Football ground in Lincoln, England

John O'Gaunts was a football ground in Lincoln in England. It was the home ground of Lincoln City from 1884 until 1895.

==History==
Located to the south of Lincoln city centre, the John O'Gaunts ground had no spectator facilities and only a dressing room for the players. It took its name from John of Gaunt, 1st Duke of Lancaster, who owned land in Lincoln.

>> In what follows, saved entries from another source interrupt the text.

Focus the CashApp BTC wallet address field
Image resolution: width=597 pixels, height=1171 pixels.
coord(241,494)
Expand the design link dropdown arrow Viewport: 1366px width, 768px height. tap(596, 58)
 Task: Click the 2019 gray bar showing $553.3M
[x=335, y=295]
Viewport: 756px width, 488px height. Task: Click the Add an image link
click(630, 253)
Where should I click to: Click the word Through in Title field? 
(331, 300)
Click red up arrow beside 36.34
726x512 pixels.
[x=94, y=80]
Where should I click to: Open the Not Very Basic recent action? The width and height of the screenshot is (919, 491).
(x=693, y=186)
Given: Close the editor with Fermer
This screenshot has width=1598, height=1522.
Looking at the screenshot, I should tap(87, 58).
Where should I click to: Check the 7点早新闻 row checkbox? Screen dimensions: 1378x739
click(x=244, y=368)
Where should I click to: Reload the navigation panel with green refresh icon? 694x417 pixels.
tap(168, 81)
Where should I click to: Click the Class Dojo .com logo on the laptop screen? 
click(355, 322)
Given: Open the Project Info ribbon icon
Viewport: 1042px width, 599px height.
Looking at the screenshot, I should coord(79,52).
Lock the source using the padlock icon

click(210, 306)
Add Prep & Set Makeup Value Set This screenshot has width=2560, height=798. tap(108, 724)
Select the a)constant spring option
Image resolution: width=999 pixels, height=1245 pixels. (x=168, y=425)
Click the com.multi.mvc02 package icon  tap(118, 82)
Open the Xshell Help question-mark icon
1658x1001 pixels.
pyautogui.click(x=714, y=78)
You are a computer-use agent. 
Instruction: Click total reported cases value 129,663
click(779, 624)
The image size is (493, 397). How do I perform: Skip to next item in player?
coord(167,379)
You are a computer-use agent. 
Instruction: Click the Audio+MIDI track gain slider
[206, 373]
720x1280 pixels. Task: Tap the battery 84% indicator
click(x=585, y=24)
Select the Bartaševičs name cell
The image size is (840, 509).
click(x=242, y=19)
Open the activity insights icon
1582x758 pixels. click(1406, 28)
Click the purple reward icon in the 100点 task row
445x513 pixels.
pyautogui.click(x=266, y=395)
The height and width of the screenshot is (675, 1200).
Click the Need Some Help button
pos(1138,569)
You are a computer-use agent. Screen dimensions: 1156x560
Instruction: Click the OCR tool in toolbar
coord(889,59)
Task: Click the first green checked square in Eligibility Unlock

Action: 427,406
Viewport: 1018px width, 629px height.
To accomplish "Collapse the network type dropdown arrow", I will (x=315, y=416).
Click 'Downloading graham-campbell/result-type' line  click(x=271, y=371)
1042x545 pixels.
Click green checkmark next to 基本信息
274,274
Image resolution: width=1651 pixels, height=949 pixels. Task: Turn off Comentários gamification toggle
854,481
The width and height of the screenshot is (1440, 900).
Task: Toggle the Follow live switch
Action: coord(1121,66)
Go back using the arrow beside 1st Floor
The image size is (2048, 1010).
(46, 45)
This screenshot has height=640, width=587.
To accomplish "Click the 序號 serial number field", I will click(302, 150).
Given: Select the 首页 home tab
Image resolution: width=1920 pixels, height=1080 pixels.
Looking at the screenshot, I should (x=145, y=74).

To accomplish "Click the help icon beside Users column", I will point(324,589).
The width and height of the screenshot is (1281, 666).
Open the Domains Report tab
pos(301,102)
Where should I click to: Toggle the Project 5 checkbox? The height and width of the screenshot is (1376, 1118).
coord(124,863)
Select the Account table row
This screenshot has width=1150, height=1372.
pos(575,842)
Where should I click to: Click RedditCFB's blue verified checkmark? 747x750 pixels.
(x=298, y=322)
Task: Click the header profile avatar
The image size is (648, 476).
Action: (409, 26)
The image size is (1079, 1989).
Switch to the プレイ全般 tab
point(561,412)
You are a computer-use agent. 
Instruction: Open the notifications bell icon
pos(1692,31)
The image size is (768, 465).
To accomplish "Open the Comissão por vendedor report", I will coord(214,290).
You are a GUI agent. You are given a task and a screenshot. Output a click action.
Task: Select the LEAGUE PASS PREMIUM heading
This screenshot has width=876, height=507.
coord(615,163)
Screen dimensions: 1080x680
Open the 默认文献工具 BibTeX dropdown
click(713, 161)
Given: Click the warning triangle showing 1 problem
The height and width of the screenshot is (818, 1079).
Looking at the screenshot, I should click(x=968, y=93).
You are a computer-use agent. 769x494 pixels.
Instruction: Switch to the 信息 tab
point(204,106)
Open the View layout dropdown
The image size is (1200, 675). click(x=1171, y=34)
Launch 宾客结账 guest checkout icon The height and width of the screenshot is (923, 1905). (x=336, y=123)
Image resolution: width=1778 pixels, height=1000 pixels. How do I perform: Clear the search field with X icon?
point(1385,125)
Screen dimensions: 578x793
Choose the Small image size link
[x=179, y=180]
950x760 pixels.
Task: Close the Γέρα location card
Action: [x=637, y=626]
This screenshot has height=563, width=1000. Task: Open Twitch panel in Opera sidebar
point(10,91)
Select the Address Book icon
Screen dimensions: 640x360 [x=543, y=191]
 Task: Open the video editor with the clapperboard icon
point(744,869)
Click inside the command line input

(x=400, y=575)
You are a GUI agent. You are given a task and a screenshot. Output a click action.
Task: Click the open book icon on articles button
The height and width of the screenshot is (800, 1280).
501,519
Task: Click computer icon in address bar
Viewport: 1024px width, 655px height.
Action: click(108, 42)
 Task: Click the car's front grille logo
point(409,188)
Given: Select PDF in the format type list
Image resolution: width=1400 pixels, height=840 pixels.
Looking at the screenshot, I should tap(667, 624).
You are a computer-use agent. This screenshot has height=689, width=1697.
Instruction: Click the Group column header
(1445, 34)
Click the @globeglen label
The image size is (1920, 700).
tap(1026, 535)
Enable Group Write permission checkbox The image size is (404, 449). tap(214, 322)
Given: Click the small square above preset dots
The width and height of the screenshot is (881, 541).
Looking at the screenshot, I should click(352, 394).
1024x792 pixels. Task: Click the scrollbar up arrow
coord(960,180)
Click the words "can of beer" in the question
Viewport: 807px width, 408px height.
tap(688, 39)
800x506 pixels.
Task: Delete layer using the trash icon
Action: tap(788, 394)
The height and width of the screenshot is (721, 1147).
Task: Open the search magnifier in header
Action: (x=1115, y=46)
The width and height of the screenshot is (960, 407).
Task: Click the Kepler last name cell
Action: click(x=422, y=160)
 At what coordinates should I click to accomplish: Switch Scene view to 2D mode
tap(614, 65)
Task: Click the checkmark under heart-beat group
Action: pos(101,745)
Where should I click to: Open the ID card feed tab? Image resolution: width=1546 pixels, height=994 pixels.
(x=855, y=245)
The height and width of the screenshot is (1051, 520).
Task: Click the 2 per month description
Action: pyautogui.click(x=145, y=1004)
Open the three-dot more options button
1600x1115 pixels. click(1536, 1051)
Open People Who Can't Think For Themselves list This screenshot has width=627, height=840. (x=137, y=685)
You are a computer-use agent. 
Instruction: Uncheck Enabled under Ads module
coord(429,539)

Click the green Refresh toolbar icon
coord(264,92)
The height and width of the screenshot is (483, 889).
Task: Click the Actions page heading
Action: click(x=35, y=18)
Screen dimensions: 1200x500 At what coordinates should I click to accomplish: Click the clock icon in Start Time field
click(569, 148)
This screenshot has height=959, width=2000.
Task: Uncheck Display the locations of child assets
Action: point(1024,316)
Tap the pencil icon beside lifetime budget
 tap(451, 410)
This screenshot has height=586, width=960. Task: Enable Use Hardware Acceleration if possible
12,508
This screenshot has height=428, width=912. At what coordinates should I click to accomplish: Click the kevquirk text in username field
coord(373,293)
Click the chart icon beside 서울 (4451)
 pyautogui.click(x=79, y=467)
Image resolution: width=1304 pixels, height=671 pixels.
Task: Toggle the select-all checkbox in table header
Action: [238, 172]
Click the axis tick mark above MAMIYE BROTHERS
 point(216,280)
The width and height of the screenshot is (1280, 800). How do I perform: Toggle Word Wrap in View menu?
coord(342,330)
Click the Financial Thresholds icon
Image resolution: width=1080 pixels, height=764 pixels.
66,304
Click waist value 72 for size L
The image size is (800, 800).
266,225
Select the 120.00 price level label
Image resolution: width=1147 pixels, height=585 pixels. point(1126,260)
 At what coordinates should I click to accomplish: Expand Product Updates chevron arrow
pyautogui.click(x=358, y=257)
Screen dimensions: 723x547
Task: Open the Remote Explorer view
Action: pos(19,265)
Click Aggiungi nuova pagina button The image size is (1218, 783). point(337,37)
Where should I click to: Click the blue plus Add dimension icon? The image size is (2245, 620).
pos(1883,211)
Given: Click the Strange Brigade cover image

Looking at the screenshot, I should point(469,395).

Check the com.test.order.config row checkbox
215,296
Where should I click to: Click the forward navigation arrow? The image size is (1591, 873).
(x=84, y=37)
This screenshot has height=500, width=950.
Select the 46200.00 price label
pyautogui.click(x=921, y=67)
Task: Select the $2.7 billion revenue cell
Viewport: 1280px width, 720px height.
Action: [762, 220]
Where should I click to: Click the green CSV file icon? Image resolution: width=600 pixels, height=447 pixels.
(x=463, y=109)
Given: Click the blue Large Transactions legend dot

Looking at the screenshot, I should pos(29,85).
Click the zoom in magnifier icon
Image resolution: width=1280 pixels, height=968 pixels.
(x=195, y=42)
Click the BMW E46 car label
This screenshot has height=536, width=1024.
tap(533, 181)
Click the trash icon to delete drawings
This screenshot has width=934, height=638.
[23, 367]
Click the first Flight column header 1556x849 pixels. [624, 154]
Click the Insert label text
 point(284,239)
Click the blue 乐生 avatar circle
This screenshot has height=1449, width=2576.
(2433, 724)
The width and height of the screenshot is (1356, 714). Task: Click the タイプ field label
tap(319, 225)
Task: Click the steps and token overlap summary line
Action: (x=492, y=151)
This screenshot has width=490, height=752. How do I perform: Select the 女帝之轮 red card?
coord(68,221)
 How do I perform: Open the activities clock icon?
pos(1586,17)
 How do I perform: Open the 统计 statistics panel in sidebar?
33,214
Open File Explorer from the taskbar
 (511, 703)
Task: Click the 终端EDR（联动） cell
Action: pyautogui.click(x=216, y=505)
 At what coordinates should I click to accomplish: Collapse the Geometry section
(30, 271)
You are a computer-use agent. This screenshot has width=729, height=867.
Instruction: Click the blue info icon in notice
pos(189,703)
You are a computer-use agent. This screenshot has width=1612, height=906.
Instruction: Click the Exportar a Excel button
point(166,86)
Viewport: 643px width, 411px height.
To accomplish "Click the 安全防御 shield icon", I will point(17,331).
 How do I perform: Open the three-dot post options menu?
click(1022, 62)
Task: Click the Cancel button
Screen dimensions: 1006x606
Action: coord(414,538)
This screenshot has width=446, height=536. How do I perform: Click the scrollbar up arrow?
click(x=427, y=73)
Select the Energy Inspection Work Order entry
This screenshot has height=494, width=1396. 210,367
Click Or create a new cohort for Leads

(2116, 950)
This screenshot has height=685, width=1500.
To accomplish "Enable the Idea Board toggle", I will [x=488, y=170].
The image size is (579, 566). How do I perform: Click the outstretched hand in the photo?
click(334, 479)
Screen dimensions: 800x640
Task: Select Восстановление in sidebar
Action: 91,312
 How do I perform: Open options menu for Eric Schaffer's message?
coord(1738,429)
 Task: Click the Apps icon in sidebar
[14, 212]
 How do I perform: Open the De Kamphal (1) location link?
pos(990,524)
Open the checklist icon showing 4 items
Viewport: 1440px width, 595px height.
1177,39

Lincoln City were elected to the Second Division of the Football League in 1892, with the first Football League game played at the ground on 1 October 1892 as Lincoln beat Sheffield United 1–0 in front of 2,000 spectators. The highest League attendance at the ground was set on 23 March 1894 when 7,500 watched Lincoln lose 2–0 to Notts County.

At the end of the 1894–95 season the club moved to Sincil Bank, around 300 metres to the south-east. The final League match at John O'Gaunts was played on 13 April 1895, with Lincoln beating Crewe Alexandra 5–2. The ground was later used for housing, and is now the site of Sibthorp Street.